Generally it is to your advantage if the franchisor is willing to grant your buyer a new franchise agreement, because you may have only a few years left on your franchise agreement and a new franchisee will likely pay more for your business if they have a longer period in which to operate it.

On occasion, a franchisor may have a say over the price you set for your business’s assets. If the price paid by the new franchisee concerns the franchisor because it reasonably believes the new franchisee won’t be successful given the amount of debt they will need to service, the franchisor may disallow the sale at that price. If that is the case, your options may include reducing your selling price. In some instances, the franchisor may be satisfied if your buyer simply puts up more cash and reduces the amount of loan they will be carrying.

  • You can switch. In some cases you may want to end the franchise relationship, but if you like the business, you may desire to continue to operate a similar business not identified by the franchisor’s brand or system. You might even be considering joining a competing franchise and becoming identified by another franchisor’s brand.

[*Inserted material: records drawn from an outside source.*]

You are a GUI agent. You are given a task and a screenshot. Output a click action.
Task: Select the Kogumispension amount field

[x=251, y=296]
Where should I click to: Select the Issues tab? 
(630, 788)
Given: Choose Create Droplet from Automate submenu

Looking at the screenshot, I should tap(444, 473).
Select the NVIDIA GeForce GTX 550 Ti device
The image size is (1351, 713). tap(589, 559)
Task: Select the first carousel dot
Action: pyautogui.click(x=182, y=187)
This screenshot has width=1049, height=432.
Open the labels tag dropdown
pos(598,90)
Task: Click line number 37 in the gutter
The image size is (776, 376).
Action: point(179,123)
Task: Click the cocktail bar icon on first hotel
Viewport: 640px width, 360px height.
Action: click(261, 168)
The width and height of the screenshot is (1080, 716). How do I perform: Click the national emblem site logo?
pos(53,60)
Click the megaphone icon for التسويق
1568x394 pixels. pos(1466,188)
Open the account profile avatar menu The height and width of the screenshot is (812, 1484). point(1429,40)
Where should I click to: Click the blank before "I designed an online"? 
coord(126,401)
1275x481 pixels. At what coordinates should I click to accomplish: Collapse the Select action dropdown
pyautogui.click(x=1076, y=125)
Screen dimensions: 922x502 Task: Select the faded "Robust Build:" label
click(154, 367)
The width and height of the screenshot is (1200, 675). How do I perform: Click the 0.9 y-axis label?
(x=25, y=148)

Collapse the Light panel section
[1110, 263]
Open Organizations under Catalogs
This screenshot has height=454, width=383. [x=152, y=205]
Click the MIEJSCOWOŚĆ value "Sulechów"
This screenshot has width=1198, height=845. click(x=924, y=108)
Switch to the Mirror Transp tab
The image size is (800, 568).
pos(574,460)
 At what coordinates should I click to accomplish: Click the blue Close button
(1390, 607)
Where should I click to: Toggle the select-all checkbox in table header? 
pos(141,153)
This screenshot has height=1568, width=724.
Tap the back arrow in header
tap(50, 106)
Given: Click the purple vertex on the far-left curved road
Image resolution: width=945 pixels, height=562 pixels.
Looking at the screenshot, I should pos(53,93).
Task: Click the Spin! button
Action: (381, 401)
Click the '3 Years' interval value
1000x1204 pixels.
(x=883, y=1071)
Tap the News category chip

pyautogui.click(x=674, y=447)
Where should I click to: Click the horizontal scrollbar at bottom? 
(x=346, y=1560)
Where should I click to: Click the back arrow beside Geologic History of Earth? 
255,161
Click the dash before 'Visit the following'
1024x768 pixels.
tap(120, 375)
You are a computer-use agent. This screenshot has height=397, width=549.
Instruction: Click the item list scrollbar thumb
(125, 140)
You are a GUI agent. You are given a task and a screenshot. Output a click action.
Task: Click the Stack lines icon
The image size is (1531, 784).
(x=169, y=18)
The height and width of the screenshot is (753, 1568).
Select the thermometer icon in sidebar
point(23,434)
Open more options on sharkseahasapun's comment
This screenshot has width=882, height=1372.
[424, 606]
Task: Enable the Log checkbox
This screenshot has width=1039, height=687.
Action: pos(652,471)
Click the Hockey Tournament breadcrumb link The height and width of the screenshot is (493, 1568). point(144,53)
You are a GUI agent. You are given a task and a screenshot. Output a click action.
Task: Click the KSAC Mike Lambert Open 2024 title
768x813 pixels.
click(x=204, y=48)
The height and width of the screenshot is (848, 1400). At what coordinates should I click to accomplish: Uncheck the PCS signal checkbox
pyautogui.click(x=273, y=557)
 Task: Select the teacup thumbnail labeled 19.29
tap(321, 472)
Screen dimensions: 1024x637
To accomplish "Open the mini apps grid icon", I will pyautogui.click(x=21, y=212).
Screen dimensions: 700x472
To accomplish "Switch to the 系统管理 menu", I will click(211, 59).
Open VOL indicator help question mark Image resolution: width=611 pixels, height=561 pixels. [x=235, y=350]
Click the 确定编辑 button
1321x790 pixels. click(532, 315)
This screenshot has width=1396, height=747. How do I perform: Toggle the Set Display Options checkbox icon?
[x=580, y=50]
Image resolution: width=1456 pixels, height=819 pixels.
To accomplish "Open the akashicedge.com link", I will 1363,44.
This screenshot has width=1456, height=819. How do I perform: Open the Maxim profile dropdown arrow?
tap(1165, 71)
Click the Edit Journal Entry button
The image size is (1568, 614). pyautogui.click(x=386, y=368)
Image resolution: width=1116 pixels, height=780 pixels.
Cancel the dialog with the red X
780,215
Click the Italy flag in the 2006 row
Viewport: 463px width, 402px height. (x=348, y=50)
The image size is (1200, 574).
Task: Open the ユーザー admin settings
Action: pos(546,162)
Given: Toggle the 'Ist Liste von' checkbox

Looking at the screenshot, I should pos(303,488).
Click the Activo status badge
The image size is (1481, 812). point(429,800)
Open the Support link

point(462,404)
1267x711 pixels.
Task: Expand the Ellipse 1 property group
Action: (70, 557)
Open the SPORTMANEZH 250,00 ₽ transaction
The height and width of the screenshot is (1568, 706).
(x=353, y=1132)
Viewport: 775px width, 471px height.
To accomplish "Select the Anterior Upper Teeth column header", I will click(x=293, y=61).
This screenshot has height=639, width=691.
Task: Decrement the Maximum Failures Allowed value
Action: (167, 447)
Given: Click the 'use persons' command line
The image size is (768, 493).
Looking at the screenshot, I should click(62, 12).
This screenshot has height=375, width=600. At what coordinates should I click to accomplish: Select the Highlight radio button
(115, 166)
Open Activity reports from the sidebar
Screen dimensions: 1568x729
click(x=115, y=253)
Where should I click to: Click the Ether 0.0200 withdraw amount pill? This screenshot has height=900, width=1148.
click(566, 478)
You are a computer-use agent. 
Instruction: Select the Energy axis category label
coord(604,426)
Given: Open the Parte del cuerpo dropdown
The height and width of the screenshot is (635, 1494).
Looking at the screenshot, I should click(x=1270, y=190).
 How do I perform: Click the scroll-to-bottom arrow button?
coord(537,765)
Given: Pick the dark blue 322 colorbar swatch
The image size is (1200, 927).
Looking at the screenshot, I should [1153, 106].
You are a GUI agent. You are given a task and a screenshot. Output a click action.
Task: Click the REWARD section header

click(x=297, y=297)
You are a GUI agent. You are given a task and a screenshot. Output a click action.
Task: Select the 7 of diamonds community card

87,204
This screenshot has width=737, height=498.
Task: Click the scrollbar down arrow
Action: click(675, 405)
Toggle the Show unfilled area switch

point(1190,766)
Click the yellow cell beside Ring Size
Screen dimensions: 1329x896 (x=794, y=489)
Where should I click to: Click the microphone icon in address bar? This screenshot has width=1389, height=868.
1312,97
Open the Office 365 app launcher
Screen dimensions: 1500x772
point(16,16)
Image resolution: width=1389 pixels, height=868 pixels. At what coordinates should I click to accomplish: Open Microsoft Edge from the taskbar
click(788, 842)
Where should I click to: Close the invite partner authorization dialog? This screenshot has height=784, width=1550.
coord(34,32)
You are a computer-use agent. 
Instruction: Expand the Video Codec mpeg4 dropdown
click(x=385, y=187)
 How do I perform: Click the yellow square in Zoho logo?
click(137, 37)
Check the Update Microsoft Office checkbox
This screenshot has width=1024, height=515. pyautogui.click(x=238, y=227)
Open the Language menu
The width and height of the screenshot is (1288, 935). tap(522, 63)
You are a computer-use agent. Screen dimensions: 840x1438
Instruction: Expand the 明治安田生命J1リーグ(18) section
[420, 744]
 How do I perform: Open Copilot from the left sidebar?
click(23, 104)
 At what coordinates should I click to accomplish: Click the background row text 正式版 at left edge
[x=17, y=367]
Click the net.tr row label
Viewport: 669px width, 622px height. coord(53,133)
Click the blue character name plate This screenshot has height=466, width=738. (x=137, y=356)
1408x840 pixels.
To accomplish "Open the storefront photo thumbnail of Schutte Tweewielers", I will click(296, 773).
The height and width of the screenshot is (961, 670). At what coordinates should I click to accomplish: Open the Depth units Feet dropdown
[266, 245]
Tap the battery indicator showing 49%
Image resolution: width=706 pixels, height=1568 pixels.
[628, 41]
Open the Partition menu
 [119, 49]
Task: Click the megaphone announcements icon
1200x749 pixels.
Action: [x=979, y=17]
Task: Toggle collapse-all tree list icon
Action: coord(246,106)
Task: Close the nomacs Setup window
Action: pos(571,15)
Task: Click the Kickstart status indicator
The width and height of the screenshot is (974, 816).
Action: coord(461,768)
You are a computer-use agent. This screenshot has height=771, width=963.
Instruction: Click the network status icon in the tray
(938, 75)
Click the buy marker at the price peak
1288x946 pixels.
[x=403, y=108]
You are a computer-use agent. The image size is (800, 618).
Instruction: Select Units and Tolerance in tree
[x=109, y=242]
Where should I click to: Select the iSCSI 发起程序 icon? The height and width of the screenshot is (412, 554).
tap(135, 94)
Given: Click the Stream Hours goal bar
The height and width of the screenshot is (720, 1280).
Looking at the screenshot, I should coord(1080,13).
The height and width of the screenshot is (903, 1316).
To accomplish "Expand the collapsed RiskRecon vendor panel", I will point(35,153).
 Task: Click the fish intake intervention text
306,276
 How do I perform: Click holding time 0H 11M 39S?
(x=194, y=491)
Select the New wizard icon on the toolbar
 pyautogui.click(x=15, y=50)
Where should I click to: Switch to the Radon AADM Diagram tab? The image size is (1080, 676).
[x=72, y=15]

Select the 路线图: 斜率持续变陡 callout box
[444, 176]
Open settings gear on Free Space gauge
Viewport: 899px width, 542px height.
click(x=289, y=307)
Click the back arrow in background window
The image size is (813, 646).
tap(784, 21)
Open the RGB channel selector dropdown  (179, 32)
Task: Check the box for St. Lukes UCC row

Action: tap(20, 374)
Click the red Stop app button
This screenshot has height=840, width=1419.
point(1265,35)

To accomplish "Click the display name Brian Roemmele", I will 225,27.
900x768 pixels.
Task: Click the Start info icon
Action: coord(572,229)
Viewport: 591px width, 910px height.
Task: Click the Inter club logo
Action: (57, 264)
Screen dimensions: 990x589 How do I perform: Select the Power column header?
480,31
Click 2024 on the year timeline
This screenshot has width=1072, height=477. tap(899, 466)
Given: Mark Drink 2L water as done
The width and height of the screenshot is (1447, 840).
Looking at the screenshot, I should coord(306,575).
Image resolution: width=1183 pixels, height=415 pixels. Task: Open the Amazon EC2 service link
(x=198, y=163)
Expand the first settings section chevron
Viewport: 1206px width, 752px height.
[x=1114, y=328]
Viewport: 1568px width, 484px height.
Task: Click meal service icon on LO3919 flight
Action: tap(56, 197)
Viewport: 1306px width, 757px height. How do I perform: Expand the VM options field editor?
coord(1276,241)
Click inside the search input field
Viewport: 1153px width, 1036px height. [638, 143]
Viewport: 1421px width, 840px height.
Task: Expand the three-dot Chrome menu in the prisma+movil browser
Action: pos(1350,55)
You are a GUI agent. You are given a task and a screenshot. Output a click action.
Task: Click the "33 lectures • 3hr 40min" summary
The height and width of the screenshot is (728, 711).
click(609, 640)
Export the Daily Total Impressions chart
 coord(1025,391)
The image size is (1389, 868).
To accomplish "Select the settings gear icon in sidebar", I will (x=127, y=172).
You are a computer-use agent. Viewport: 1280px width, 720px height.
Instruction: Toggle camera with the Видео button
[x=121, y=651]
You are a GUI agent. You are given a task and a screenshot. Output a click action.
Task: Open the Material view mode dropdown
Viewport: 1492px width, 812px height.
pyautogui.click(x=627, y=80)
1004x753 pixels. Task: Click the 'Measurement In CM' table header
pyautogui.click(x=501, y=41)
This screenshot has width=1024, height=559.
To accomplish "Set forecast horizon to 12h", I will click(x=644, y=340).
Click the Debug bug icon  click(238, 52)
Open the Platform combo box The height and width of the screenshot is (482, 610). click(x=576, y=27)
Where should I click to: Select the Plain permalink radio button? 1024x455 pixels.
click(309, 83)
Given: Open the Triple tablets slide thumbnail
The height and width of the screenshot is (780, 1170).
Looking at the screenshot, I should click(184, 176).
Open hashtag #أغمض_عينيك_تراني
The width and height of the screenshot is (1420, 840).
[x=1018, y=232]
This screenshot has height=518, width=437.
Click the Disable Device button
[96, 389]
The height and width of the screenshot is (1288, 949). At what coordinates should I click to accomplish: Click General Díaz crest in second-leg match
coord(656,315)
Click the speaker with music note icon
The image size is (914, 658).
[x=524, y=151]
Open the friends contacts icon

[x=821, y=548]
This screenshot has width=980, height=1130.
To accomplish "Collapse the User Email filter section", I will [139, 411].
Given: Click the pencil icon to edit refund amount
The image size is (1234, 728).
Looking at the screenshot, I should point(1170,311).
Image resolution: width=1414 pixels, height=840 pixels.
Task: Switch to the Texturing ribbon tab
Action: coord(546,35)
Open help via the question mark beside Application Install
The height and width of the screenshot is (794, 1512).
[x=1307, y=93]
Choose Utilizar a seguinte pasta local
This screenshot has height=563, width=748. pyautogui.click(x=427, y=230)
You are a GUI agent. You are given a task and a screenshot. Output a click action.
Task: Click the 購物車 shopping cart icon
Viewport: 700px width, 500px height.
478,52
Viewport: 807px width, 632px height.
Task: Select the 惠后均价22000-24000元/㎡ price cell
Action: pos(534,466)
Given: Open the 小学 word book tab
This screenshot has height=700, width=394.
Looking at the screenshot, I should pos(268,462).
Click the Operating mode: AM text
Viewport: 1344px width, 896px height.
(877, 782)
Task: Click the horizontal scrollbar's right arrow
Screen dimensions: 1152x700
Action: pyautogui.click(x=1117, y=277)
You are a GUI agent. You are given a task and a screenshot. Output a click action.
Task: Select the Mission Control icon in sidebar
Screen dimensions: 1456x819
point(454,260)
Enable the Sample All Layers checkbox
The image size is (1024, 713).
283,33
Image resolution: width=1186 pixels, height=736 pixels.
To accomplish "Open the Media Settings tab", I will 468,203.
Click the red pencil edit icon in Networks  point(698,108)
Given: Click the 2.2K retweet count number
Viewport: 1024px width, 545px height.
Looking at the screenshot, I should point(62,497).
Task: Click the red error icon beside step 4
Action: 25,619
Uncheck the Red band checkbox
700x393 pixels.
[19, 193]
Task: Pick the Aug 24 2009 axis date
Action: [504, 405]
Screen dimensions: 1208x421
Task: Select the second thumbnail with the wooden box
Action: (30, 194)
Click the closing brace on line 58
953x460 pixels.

Unfortunately, in the majority of cases, this is not a viable option because typically you will be bound by a non-compete provision prohibiting you from operating the same or substantially similar business at your current location or near any other locations within the franchisor’s system. Moreover, the duration of the non-compete provision generally extends a few years beyond the expiration of the franchise agreement. As noted earlier, the franchisor may elect to exercise its option under the franchise agreement to assume the lease for the premises and/or purchase the assets of the business, subject to the laws in your state.

  • You can continue. If you want to continue to operate your franchise for another term, expect some changes. In most cases, in order for you to obtain a successor franchise, you are required to notify the franchisor in writing of your desire to continue (generally the notification period is six months or longer). You will also be required to make an additional investment to bring your business up to the franchisor’s current system standard for new franchisees, and you will be required to sign a new franchise agreement. The terms of that new agreement will likely be different from the terms contained in your existing agreement.

As always, make certain you review the new franchise agreement with a qualified franchise lawyer before you sign on the dotted line.